[WHAT YOU NEED TO DO] Repeat the lines from the one containing "Image resolution: width=783" through the end of the listing exactly, both ends included. Do not carry over any pictures.

[ENTRIES PROVIDED]
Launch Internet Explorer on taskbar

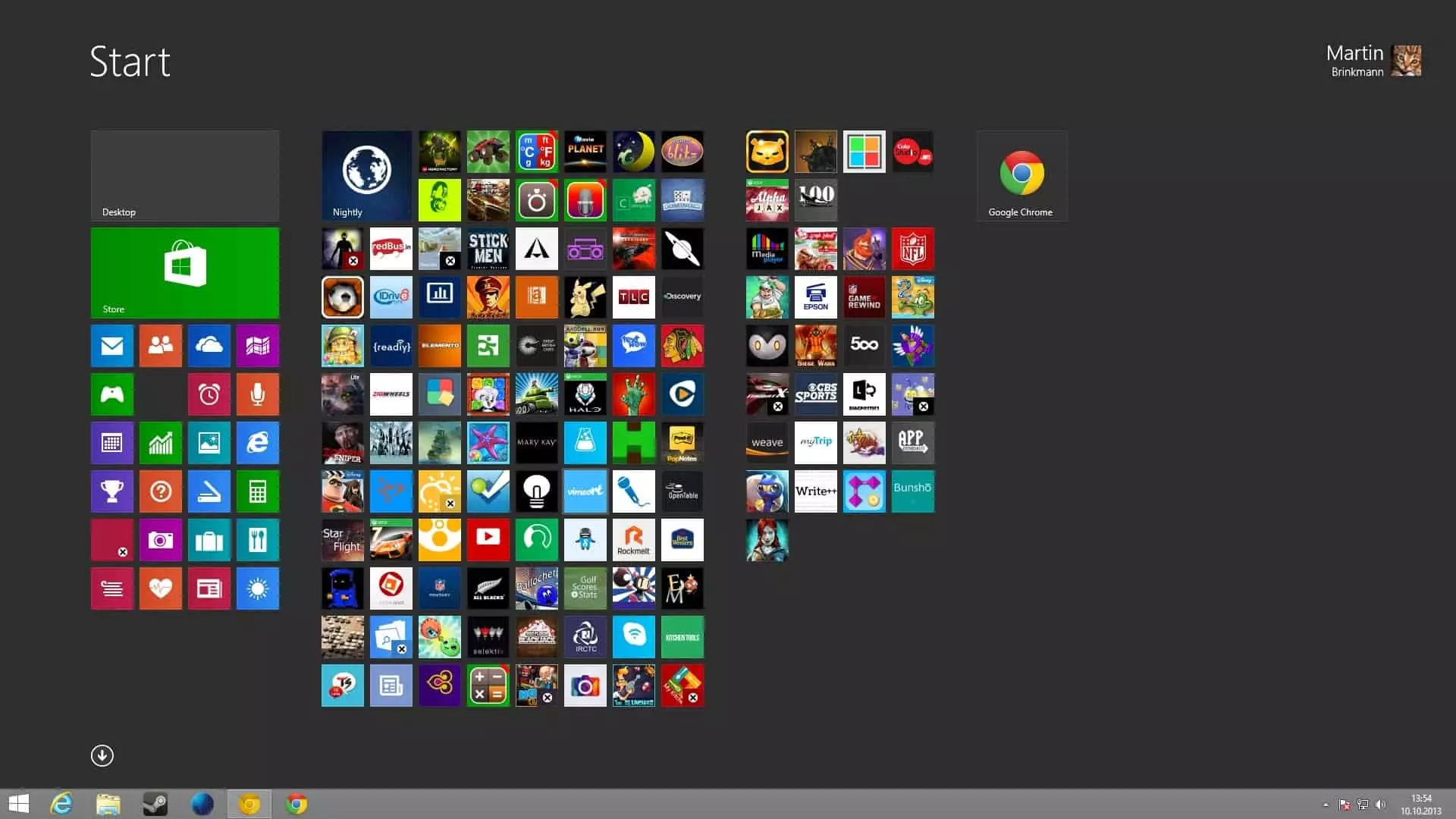tap(62, 804)
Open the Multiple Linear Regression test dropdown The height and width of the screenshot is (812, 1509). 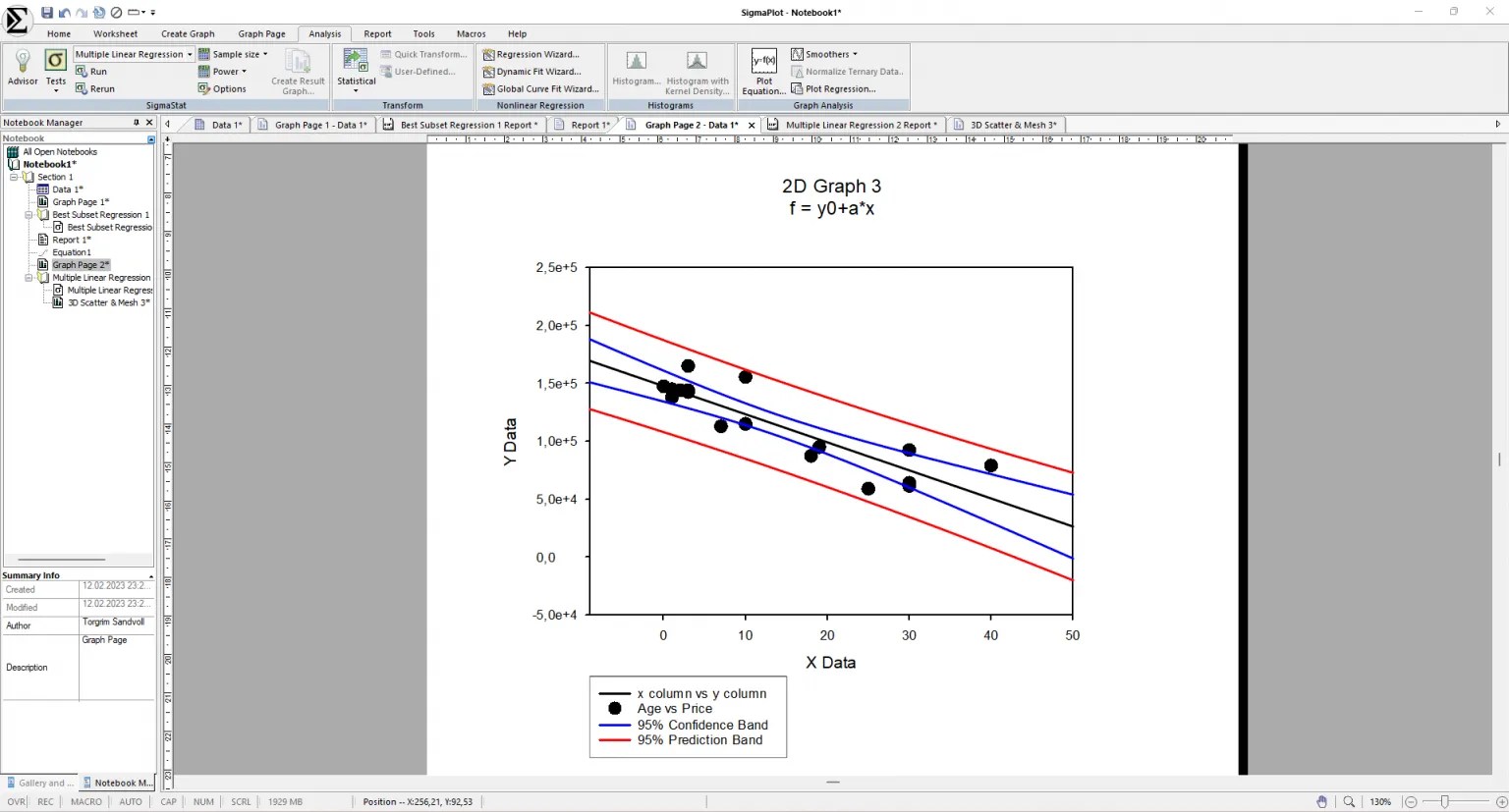tap(191, 54)
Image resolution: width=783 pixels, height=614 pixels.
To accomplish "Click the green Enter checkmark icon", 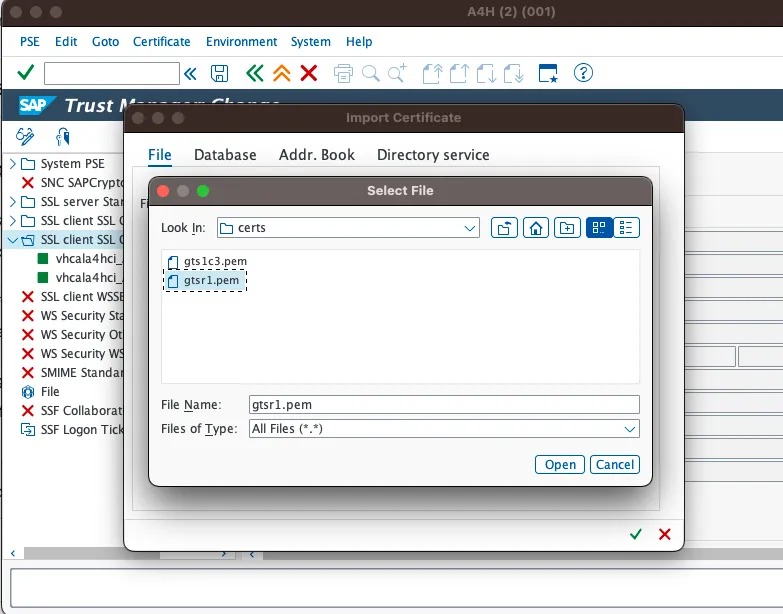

[RESPONSE]
Image resolution: width=783 pixels, height=614 pixels.
To accomplish "Click the green Enter checkmark icon", 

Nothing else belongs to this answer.